Problem to solve: Look over the entries that follow and work out how many lines contain "agent". State the number only.

Exercise inputs:

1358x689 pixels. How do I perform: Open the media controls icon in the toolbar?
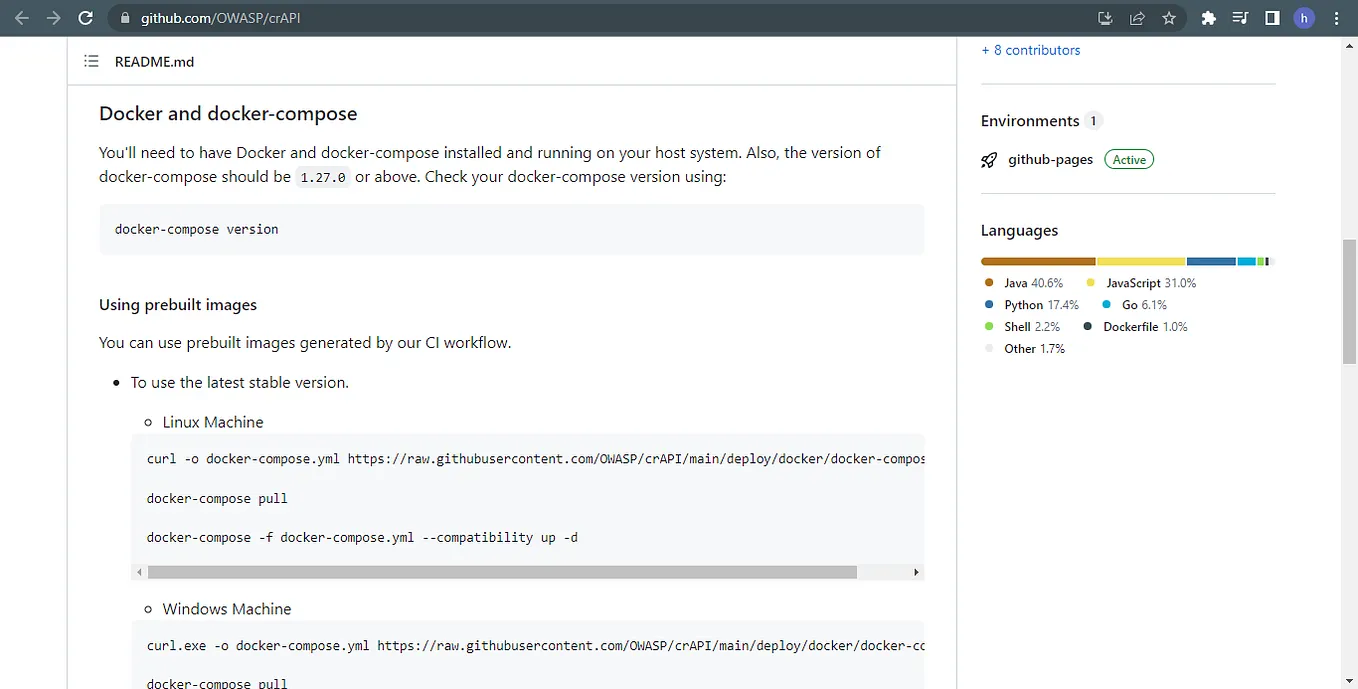point(1239,17)
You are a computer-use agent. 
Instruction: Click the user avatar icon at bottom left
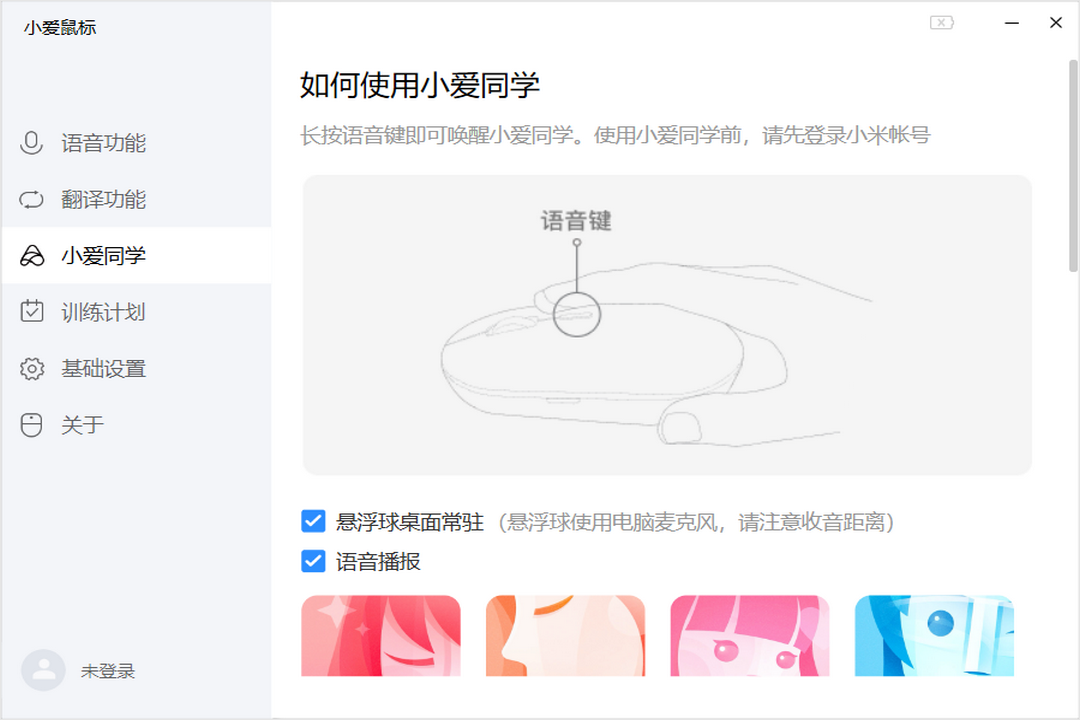point(43,670)
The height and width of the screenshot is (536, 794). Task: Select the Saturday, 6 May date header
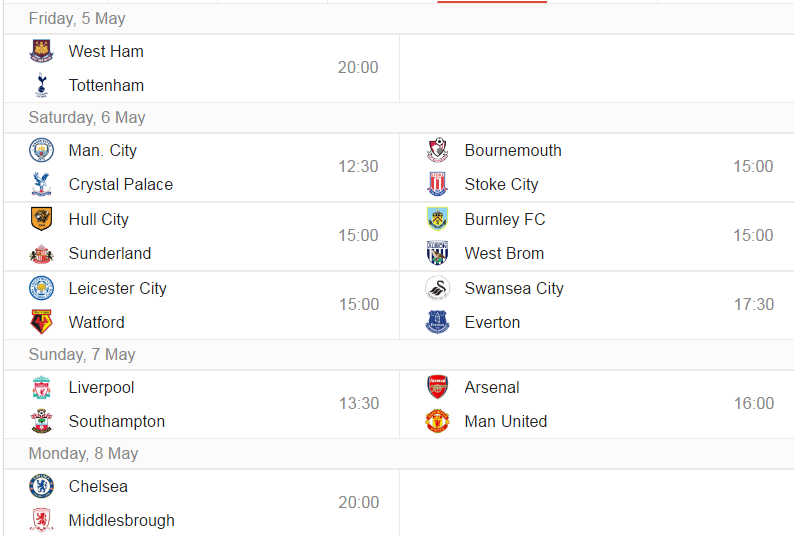point(87,118)
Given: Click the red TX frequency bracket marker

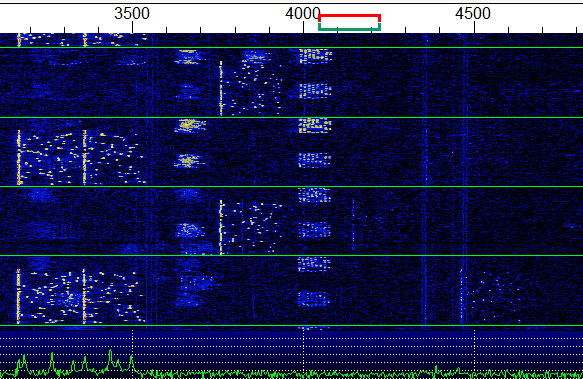Looking at the screenshot, I should coord(350,17).
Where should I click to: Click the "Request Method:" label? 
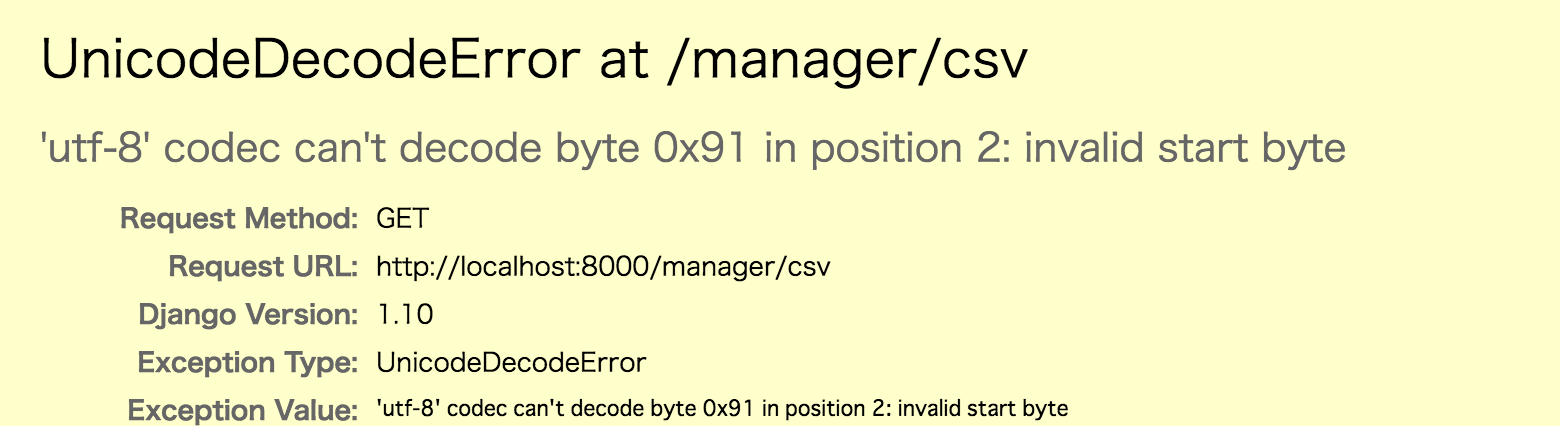click(239, 218)
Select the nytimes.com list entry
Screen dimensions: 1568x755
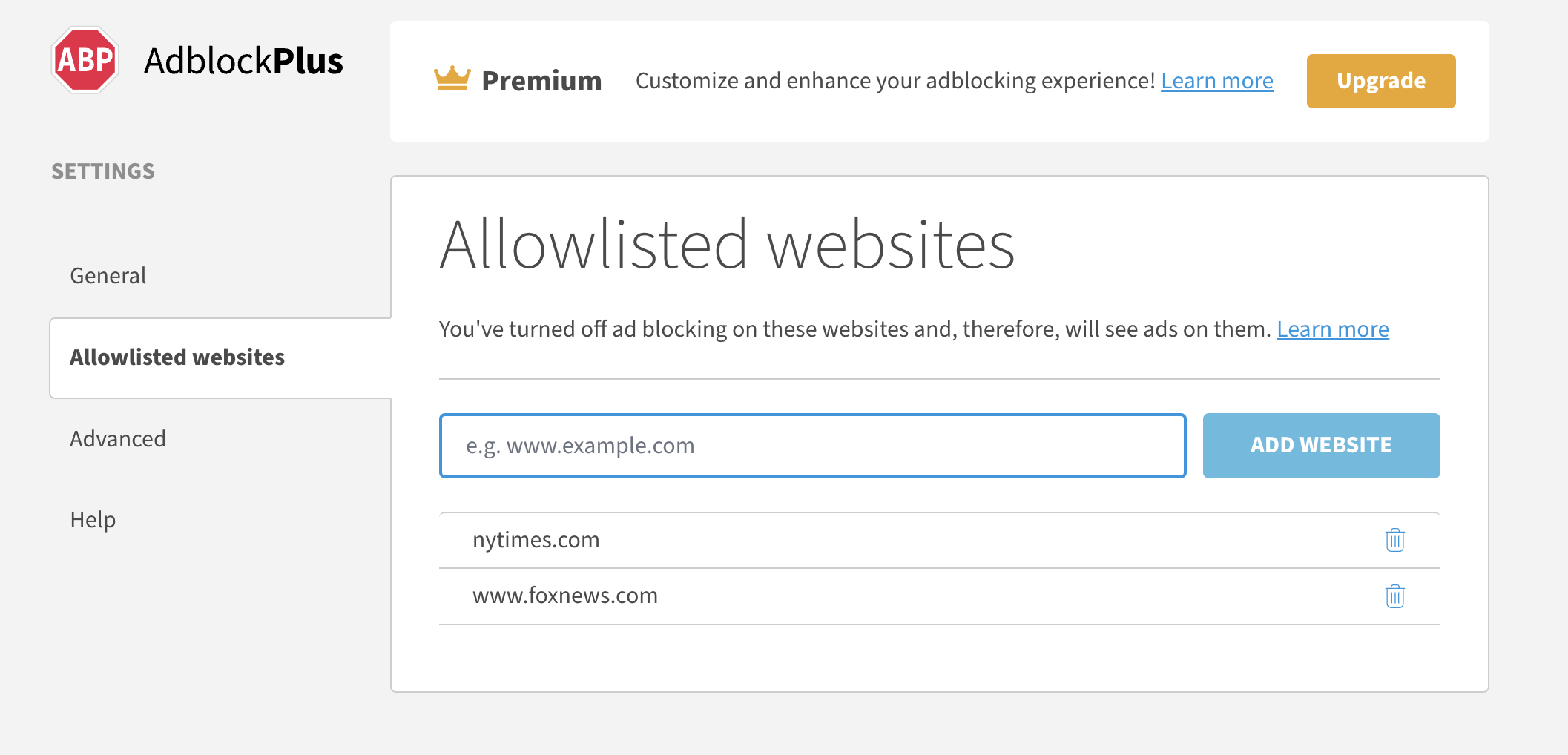(536, 540)
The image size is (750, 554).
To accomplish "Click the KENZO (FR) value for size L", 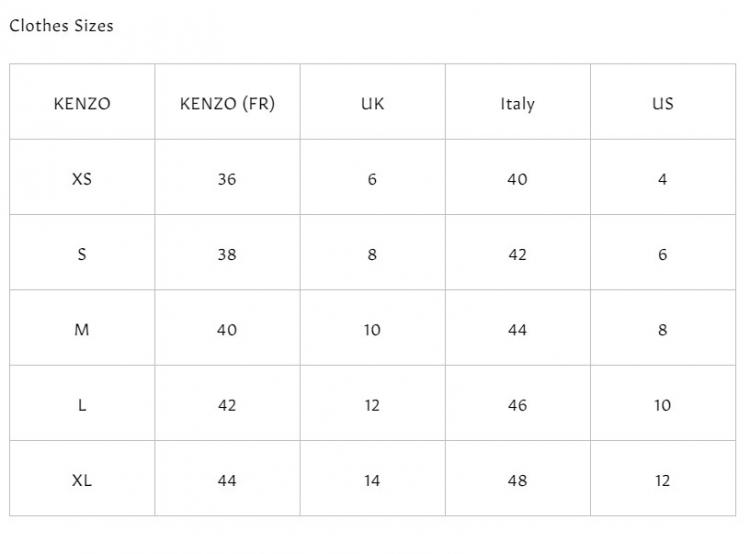I will click(227, 405).
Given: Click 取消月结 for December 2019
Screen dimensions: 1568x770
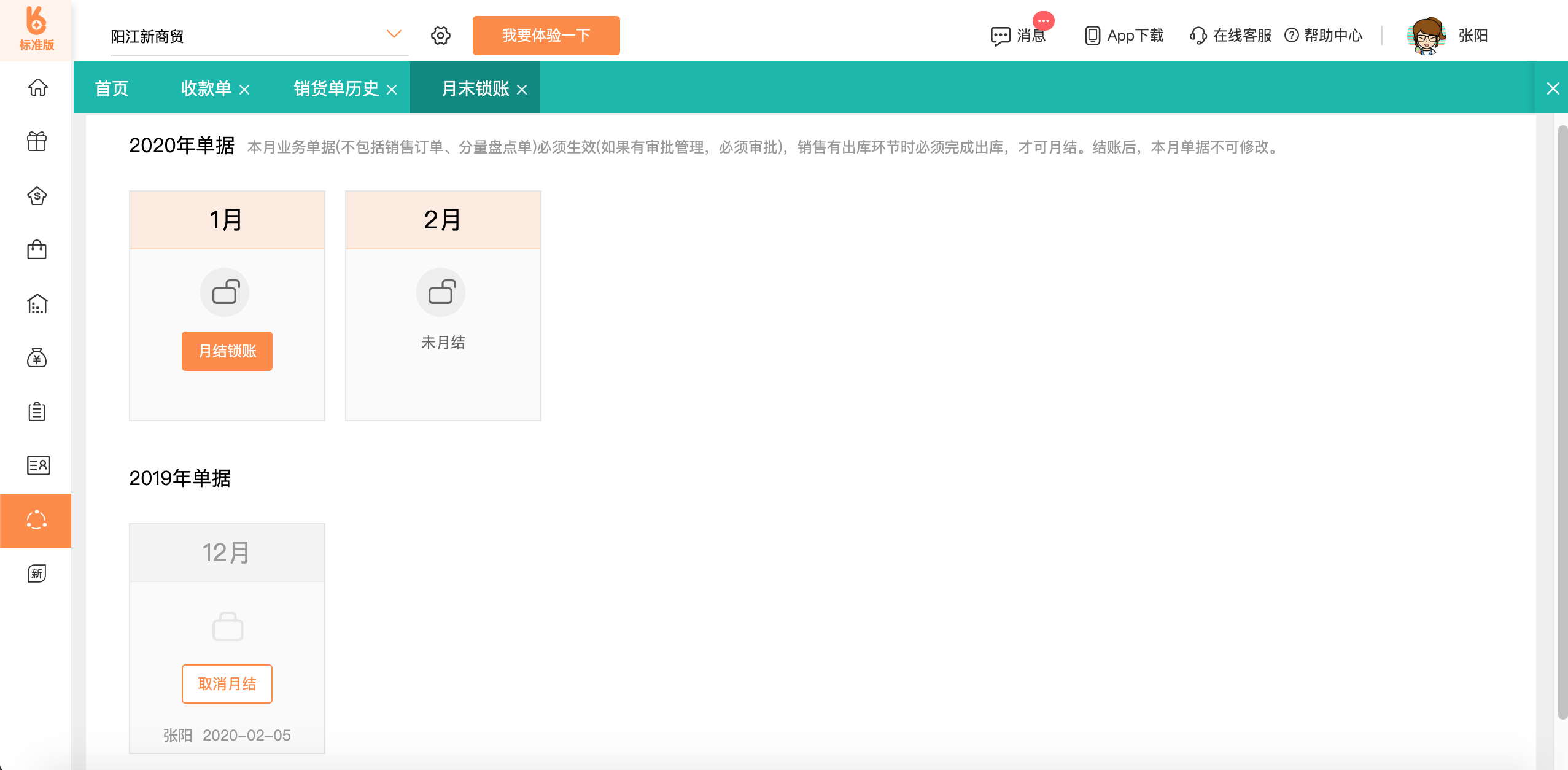Looking at the screenshot, I should (227, 684).
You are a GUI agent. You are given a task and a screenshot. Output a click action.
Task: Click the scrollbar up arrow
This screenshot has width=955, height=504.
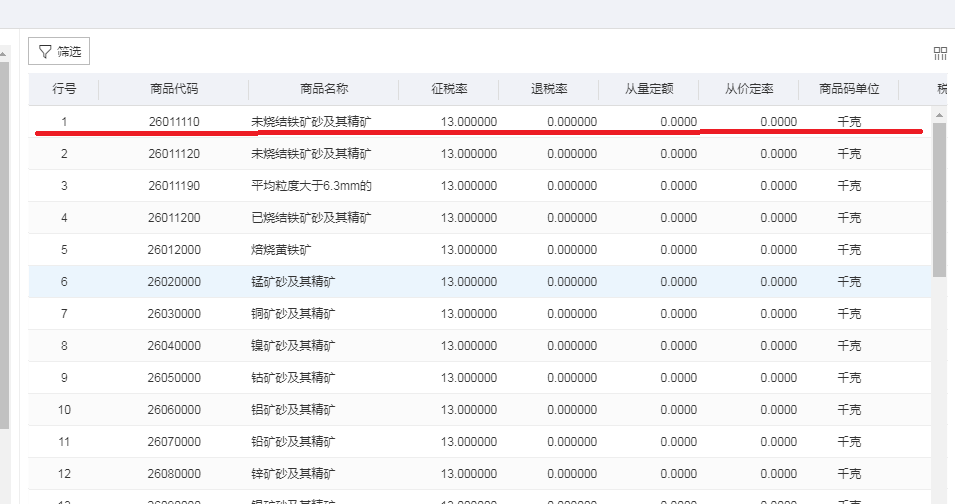click(939, 115)
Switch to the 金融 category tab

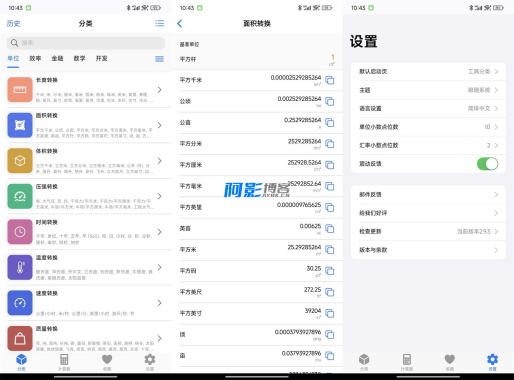point(57,58)
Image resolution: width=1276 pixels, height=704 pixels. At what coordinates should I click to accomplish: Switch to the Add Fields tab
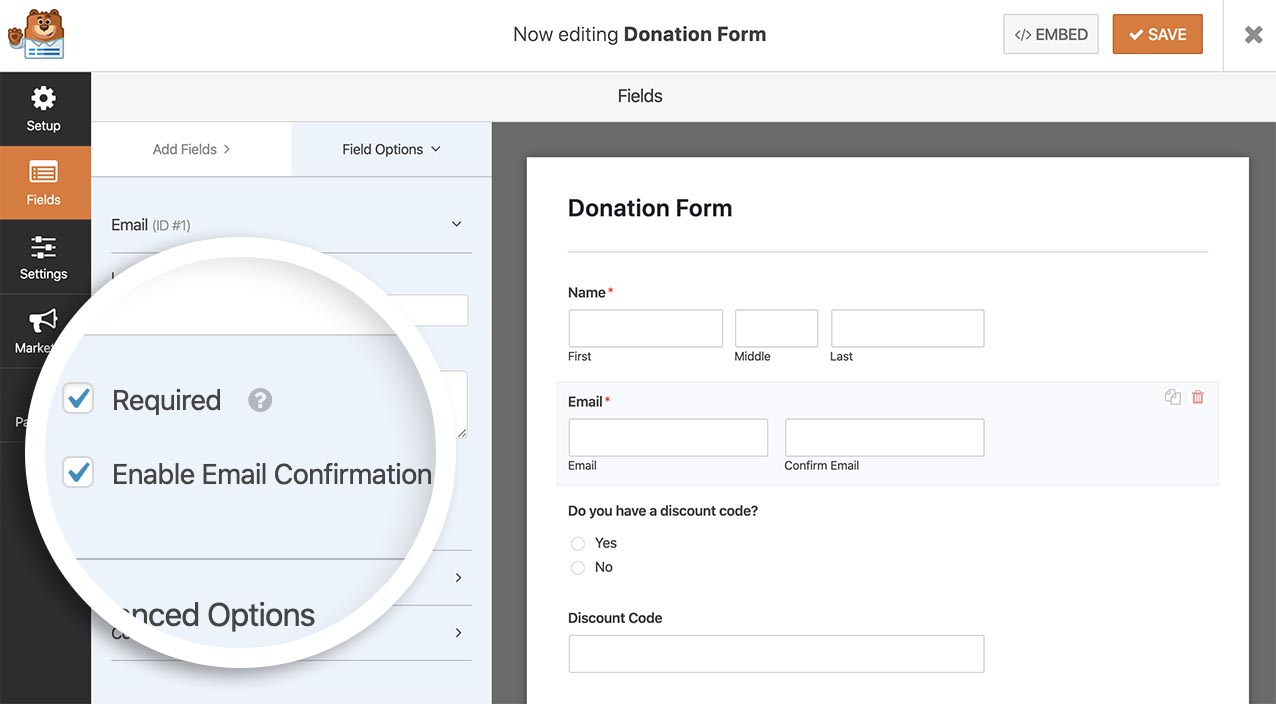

Reply: 2